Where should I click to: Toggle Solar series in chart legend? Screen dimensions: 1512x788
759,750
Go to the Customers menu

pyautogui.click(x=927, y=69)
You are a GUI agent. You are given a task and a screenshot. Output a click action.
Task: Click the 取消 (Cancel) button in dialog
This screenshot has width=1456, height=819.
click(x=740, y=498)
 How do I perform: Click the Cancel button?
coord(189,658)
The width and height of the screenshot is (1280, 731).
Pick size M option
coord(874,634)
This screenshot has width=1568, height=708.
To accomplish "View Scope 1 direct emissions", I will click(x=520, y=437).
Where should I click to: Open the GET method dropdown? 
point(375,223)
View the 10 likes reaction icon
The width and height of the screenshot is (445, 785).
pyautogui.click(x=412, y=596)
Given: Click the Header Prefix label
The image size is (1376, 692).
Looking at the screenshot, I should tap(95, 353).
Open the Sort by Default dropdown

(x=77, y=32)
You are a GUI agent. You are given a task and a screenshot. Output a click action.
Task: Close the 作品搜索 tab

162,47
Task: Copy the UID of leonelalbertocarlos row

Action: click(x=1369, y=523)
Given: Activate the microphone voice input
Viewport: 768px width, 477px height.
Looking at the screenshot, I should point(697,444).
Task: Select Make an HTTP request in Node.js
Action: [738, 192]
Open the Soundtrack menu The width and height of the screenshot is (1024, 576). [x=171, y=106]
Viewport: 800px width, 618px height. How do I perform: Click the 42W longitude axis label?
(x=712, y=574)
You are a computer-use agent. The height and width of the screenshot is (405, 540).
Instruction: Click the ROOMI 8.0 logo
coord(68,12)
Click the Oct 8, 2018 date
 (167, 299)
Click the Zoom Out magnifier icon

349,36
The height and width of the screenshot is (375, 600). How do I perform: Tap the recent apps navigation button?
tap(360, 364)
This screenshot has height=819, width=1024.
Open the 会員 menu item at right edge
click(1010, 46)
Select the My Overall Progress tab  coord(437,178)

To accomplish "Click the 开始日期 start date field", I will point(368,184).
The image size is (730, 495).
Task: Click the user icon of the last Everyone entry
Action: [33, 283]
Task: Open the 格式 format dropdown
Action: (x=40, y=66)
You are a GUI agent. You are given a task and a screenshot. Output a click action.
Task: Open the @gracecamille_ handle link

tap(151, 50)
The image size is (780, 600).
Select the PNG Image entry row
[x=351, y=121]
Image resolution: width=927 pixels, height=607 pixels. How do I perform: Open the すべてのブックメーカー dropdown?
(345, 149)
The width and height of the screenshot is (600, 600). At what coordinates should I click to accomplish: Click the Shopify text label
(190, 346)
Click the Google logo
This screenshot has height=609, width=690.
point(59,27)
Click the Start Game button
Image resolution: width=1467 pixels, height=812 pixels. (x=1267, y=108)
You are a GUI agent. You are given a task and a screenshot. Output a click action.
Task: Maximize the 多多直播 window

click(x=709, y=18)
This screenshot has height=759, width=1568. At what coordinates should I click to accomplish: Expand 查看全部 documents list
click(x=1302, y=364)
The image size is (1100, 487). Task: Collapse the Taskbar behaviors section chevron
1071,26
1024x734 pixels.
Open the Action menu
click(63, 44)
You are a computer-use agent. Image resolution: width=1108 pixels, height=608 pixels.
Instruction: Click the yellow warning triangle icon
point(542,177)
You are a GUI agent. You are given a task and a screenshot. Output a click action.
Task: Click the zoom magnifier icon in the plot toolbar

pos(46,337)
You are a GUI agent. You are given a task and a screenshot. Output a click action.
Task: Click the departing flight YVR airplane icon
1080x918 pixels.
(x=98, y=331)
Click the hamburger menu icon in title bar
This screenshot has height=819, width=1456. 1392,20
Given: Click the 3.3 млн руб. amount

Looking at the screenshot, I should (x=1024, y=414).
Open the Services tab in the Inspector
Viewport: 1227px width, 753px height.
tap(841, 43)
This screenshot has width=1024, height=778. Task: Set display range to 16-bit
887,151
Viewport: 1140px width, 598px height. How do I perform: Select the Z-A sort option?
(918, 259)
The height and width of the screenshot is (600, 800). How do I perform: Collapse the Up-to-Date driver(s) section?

§ Task requirements: Repeat the entries exactly, all of them.

§ Response to the task:
Where should I click to: Toggle Solar series in chart legend? Screen dimensions: 1512x788
759,750
Go to the Customers menu

pyautogui.click(x=927, y=69)
You are a GUI agent. You are given a task and a screenshot. Output a click action.
Task: Click the 取消 (Cancel) button in dialog
This screenshot has width=1456, height=819.
click(x=740, y=498)
 How do I perform: Click the Cancel button?
coord(189,658)
The width and height of the screenshot is (1280, 731).
Pick size M option
coord(874,634)
This screenshot has width=1568, height=708.
To accomplish "View Scope 1 direct emissions", I will click(x=520, y=437).
Where should I click to: Open the GET method dropdown? 
point(375,223)
View the 10 likes reaction icon
The width and height of the screenshot is (445, 785).
pyautogui.click(x=412, y=596)
Given: Click the Header Prefix label
The image size is (1376, 692).
Looking at the screenshot, I should tap(95, 353).
Open the Sort by Default dropdown

(x=77, y=32)
You are a GUI agent. You are given a task and a screenshot. Output a click action.
Task: Close the 作品搜索 tab

162,47
Task: Copy the UID of leonelalbertocarlos row

Action: click(x=1369, y=523)
Given: Activate the microphone voice input
Viewport: 768px width, 477px height.
Looking at the screenshot, I should point(697,444).
Task: Select Make an HTTP request in Node.js
Action: [738, 192]
Open the Soundtrack menu The width and height of the screenshot is (1024, 576). [x=171, y=106]
Viewport: 800px width, 618px height. How do I perform: Click the 42W longitude axis label?
(x=712, y=574)
You are a computer-use agent. The height and width of the screenshot is (405, 540).
Instruction: Click the ROOMI 8.0 logo
coord(68,12)
Click the Oct 8, 2018 date
 (167, 299)
Click the Zoom Out magnifier icon

349,36
The height and width of the screenshot is (375, 600). How do I perform: Tap the recent apps navigation button?
tap(360, 364)
This screenshot has height=819, width=1024.
Open the 会員 menu item at right edge
click(1010, 46)
Select the My Overall Progress tab  coord(437,178)

To accomplish "Click the 开始日期 start date field", I will point(368,184).
The image size is (730, 495).
Task: Click the user icon of the last Everyone entry
Action: [33, 283]
Task: Open the 格式 format dropdown
Action: (x=40, y=66)
You are a GUI agent. You are given a task and a screenshot. Output a click action.
Task: Open the @gracecamille_ handle link

tap(151, 50)
The image size is (780, 600).
Select the PNG Image entry row
[x=351, y=121]
Image resolution: width=927 pixels, height=607 pixels. How do I perform: Open the すべてのブックメーカー dropdown?
(345, 149)
The width and height of the screenshot is (600, 600). At what coordinates should I click to accomplish: Click the Shopify text label
(190, 346)
Click the Google logo
This screenshot has height=609, width=690.
point(59,27)
Click the Start Game button
Image resolution: width=1467 pixels, height=812 pixels. (x=1267, y=108)
You are a GUI agent. You are given a task and a screenshot. Output a click action.
Task: Maximize the 多多直播 window

click(x=709, y=18)
This screenshot has height=759, width=1568. At what coordinates should I click to accomplish: Expand 查看全部 documents list
click(x=1302, y=364)
The image size is (1100, 487). Task: Collapse the Taskbar behaviors section chevron
1071,26
1024x734 pixels.
Open the Action menu
click(63, 44)
You are a computer-use agent. Image resolution: width=1108 pixels, height=608 pixels.
Instruction: Click the yellow warning triangle icon
point(542,177)
You are a GUI agent. You are given a task and a screenshot. Output a click action.
Task: Click the zoom magnifier icon in the plot toolbar

pos(46,337)
You are a GUI agent. You are given a task and a screenshot. Output a click action.
Task: Click the departing flight YVR airplane icon
1080x918 pixels.
(x=98, y=331)
Click the hamburger menu icon in title bar
This screenshot has height=819, width=1456. 1392,20
Given: Click the 3.3 млн руб. amount

Looking at the screenshot, I should (x=1024, y=414).
Open the Services tab in the Inspector
Viewport: 1227px width, 753px height.
tap(841, 43)
This screenshot has width=1024, height=778. Task: Set display range to 16-bit
887,151
Viewport: 1140px width, 598px height. How do I perform: Select the Z-A sort option?
(918, 259)
The height and width of the screenshot is (600, 800). How do I perform: Collapse the Up-to-Date driver(s) section?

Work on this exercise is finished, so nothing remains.